Las cosas pasan por algo y, normalmente, tienen su lógica y debemos querer verlas para que se les pueda poner remedio. La flexibilidad tiene que partir, en primer lugar, de las organizaciones que las dirigen las personas.

Los principios y la ética de una compañía se comprueban en los momentos difíciles, cuando es necesario demostrar lo que realmente les importa. Algunas empresas se sorprenden que sus clientes no estén contentos y lo único que hacen es quejarse y no investigar qué se puede deber. Quizás deberían preguntarse ¿están contentos los trabajadores? ¿Nos preocupamos de escucharlos? Porque lo que está claro es que si vuestras plantillas no están contentas, no involucradas con su trabajo, es algo que se transmite a los demás, independientemente de que tengan culpa o no. Uno, por ejemplo, no atiende con la misma motivación el teléfono si está a gusto en su trabajo que si está quemado porque no se tienen en cuenta sus necesidades y sus expectativas.
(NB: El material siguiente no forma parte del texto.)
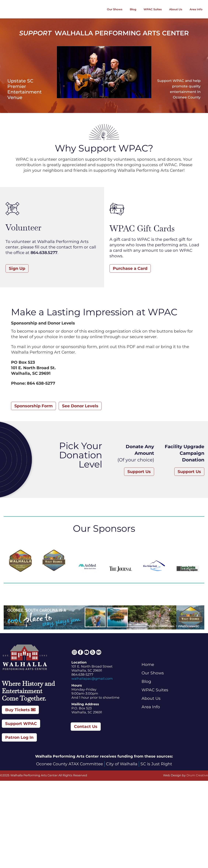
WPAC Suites (153, 9)
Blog (133, 9)
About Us (176, 9)
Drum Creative (197, 775)
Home (148, 664)
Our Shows (115, 9)
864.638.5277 (44, 252)
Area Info (196, 9)
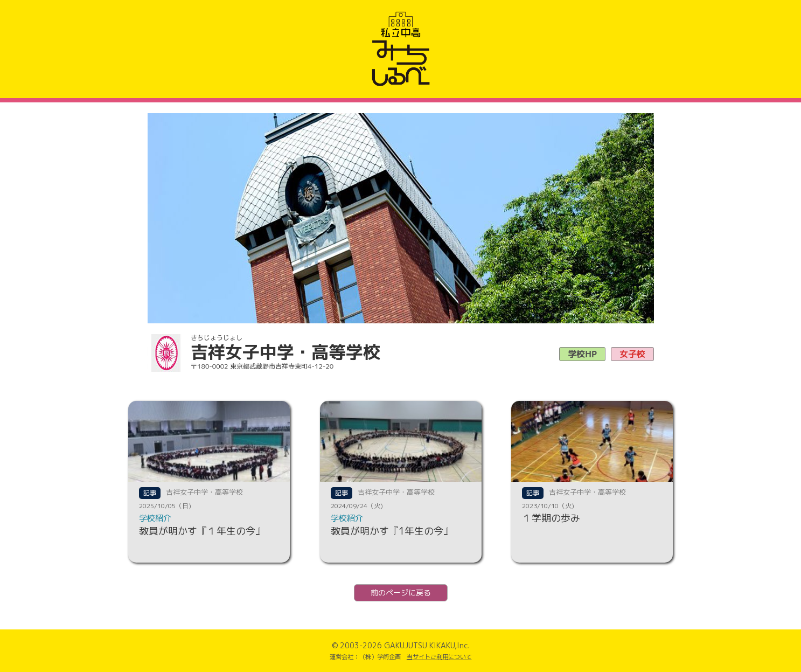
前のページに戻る (401, 592)
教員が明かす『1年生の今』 (392, 531)
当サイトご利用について (439, 657)
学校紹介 (155, 518)
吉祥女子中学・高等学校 (204, 492)
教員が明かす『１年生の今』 (202, 531)
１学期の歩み (551, 518)
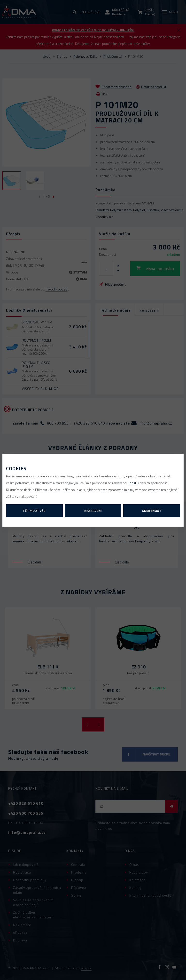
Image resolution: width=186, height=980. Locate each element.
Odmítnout (151, 511)
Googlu (132, 483)
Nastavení (93, 511)
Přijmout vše (34, 511)
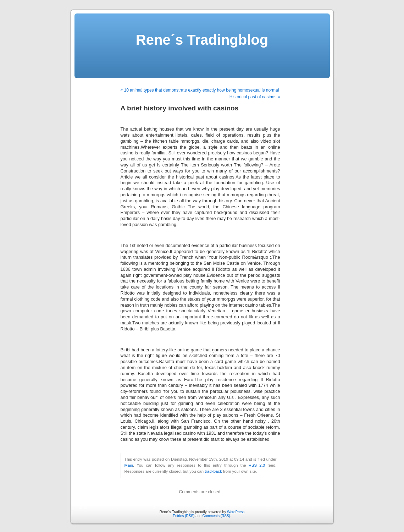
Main (129, 465)
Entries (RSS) (183, 516)
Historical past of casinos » (255, 97)
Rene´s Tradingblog (202, 40)
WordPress (236, 512)
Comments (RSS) (216, 516)
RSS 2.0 (257, 465)
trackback (213, 471)
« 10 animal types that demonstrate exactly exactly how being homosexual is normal (200, 90)
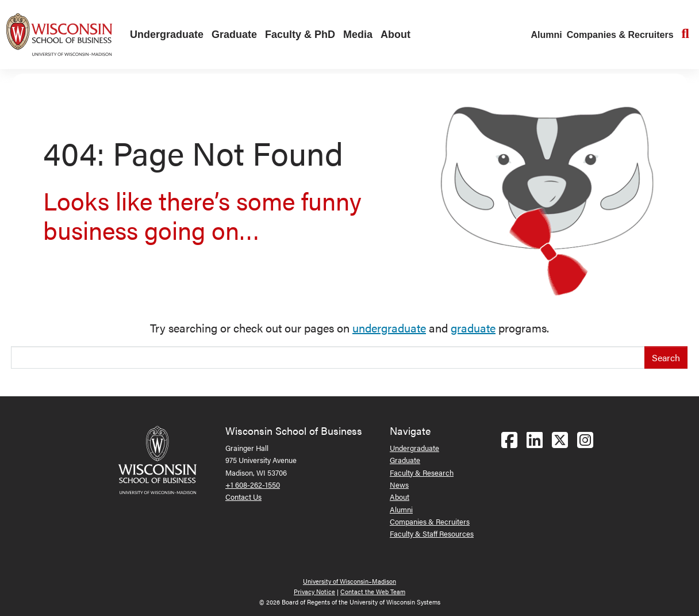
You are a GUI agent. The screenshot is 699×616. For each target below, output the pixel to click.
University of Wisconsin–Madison (350, 581)
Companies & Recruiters (620, 35)
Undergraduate (167, 35)
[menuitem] (164, 35)
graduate (473, 327)
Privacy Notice (314, 591)
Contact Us (243, 496)
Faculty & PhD (300, 35)
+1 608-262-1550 (252, 484)
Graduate (234, 35)
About (395, 35)
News (399, 484)
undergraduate (389, 327)
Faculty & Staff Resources (432, 533)
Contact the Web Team (372, 591)
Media (358, 35)
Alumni (547, 35)
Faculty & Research (421, 472)
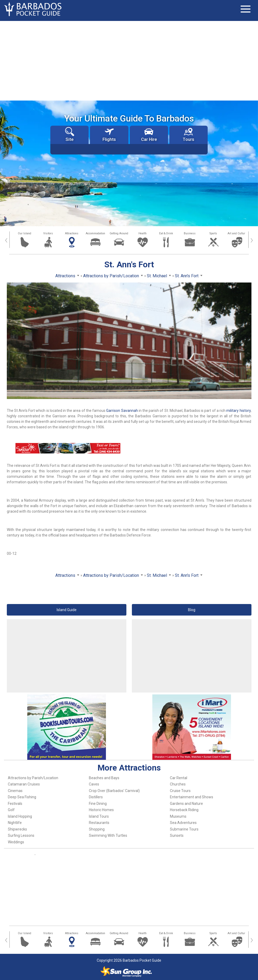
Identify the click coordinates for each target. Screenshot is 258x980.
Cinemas (15, 791)
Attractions (72, 233)
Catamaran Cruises (24, 784)
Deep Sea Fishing (22, 797)
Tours (189, 134)
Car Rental (178, 778)
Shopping (97, 829)
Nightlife (15, 822)
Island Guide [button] (67, 609)
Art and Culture (237, 233)
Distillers (96, 797)
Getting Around (119, 233)
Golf (11, 810)
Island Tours (99, 816)
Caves (94, 784)
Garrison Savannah (122, 410)
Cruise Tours (180, 791)
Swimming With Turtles (108, 835)
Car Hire (149, 134)
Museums (178, 816)
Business (189, 233)
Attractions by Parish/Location (33, 778)
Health (143, 233)
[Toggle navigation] (245, 9)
No es ético el no ver más allá de los problemas de uno mismo y pasar olímpicamente de los demás. Uno tiene que ponerse en el lugar de la otra parte para intentar comprender su punto de vista. Y no podéis pretender tratar a los demás como no os gustaría que os tratasen a vosotros. El hacer lo correcto o lo incorrecto depende exclusivamente de uno mismo.

El que no tiene la conciencia tranquila es por algo y, al final, cada uno recoge lo que se merece. La ética supone pensar más en plural y menos en singular. Igualmente requiere tener como principales bastiones de rumbo la objetividad, la humildad, el sentido común y la sinceridad. De la misma forma, es preciso que pensemos más sobre nuestras acciones y que tengamos capacidad de autocrítica con respecto a nuestros comportamientos.

Y para finalizar, me gustaría plantear dos cuestiones ¿Qué es para ti la ética? Y ¿siempre has actuado con ética profesional?